___ Quoted passage

Property Law

How to Calculate 421a Tax Abatement: Schedules and Steps

Learn how to calculate your 421-a tax abatement step by step, from picking the right benefit schedule to filing and staying in compliance.

The 421-a tax abatement reduces property taxes on newly constructed multifamily buildings in New York City by temporarily exempting the value added by construction. Thousands of buildings across the city still receive 421-a benefits, even though no new projects can begin under the program — the 485-x program replaced it for construction starting after June 15, 2022.1NYC Housing Preservation & Development. 421-a If your building has an active 421-a benefit, you need to understand exactly how the exemption is calculated each year so you can verify your tax bill, project future costs, and catch errors before they compound.

Numbers You Need Before Calculating

Every 421-a calculation rests on a handful of figures from the New York City Department of Finance. Gather these before you touch a spreadsheet:

  • Base Assessed Value: The assessed value of the land alone, set for the tax year immediately before construction began. This value stays taxable throughout the entire benefit period.
  • Post-Construction Assessed Value: The assessed value the Department of Finance assigns once the new building is finished and occupied. For Class 2 multifamily properties, the city calculates this by multiplying the estimated market value by 45%.2NYC Department of Finance. Class 2 Property Tax Guide
  • Current Tax Rate: The Class 2 property tax rate for the applicable fiscal year. For tax year 2026, that rate is 12.439%.3NYC Department of Finance. Property Tax Rates
  • Your Benefit Schedule: The specific exemption timeline assigned to your project, which determines the exemption percentage for each benefit year.

You can look up your property’s assessed value, current exemptions, benefit start and end dates, and benefit year through the Department of Finance’s Property Information Portal.4NYC Department of Finance. Property Information Portal – DOF Your annual Notice of Property Value also lists the current assessed value and any exemptions on file.

Understanding the Benefit Schedules

Not all 421-a buildings get the same deal. The exemption duration and phase-out structure depend on when construction started, the project’s size, its location, and whether it includes affordable housing. Getting the wrong schedule into your calculation will throw off every number downstream, so this step matters more than it might seem.

Schedules for 421-a(15) Projects

Buildings that began construction on or before December 31, 2015 fall under the earlier 421-a(15) rules. These projects receive a construction-period exemption of up to three years, followed by one of four post-construction schedules:1NYC Housing Preservation & Development. 421-a

  • 10-year schedule: Two years at 100% exemption, then eight years of phase-out (dropping through 80%, 60%, 40%, and 20%, each lasting two years).
  • 15-year schedule: Eleven years at 100% exemption, then four years of phase-out (80%, 60%, 40%, 20%, each lasting one year).
  • 20-year schedule: Twelve years at 100% exemption, then eight years of phase-out (80%, 60%, 40%, 20%, each lasting two years).

______
___ Records

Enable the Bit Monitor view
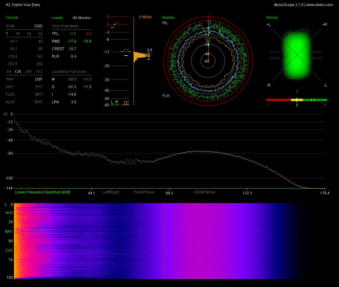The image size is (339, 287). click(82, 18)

______
___ Records

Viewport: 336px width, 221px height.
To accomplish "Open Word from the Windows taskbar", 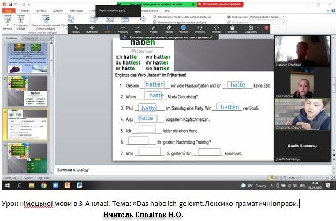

______

_Work to complete_
(a) Summarize the article on the 421-a tax abatement in two sentences.
(b) According to the article on the 421-a tax abatement, what is the Class 2 property tax rate for tax year 2026?
(c) Continue the article on the 421-a tax abatement from the point where it stops.
The data has no connection to the article on the 421-a tax abatement.

_Answers in order_
(a) The 421-a tax abatement lowers property taxes on newly built multifamily buildings in New York City by temporarily exempting the value added by construction. The 485-x program replaced it for construction starting after June 15, 2022, yet thousands of buildings still receive its benefits, and calculating the exemption requires the base assessed value, the post-construction assessed value, the current Class 2 tax rate, and the building's benefit schedule.

(b) 12.439%

(c)
  • 25-year schedule: Twenty-one years at 100% exemption, then four years of phase-out (80%, 60%, 40%, 20%, each lasting one year).5New York State Senate. New York Real Property Tax Law 421-A

Some of these schedules also come in “capped” and “uncapped” versions, which limits the assessed value eligible for the exemption. The Department of Finance’s published benefit schedule chart assigns a specific code to each variation.6NYC Department of Finance. 421-a Benefit Schedule

Schedules for 421-a(16) Projects

The 421-a(16) program — formally called the Affordable New York Housing Program — covers projects that commenced construction between January 1, 2016 and June 15, 2022. These buildings must be completed by June 15, 2026, though the deadline was extended to June 15, 2031 for qualifying projects that submitted a Letter of Intent by September 12, 2024.1NYC Housing Preservation & Development. 421-a The schedules here are longer and structured differently:

  • Enhanced 35-year benefit: 100% exemption during construction (up to three years) plus 100% for the full 35 post-construction years. Available to larger rental projects in enhanced affordability areas or those meeting construction wage requirements.
  • Standard 35-year benefit: 100% exemption for the first 25 years, then an exemption equal to the percentage of affordable units for the final 10 years.
  • Homeownership 20-year benefit: 100% exemption for the first 14 years, then 25% for the remaining six years, subject to an assessed value cap of $65,000 per unit.1NYC Housing Preservation & Development. 421-a

The Geographic Exclusion Area

Location shapes eligibility in a major way. The statute defines “Geographic Exclusion Areas” that include all of Manhattan south of 110th Street, plus designated sections of Brooklyn, Queens, and Staten Island. Projects in these areas that commenced construction after December 28, 2007 can only receive benefits if they comply with affordability requirements for 35 years from completion.5New York State Senate. New York Real Property Tax Law 421-A If your building sits in a GEA, you need to confirm which affordability option it elected, because that determines the benefit schedule.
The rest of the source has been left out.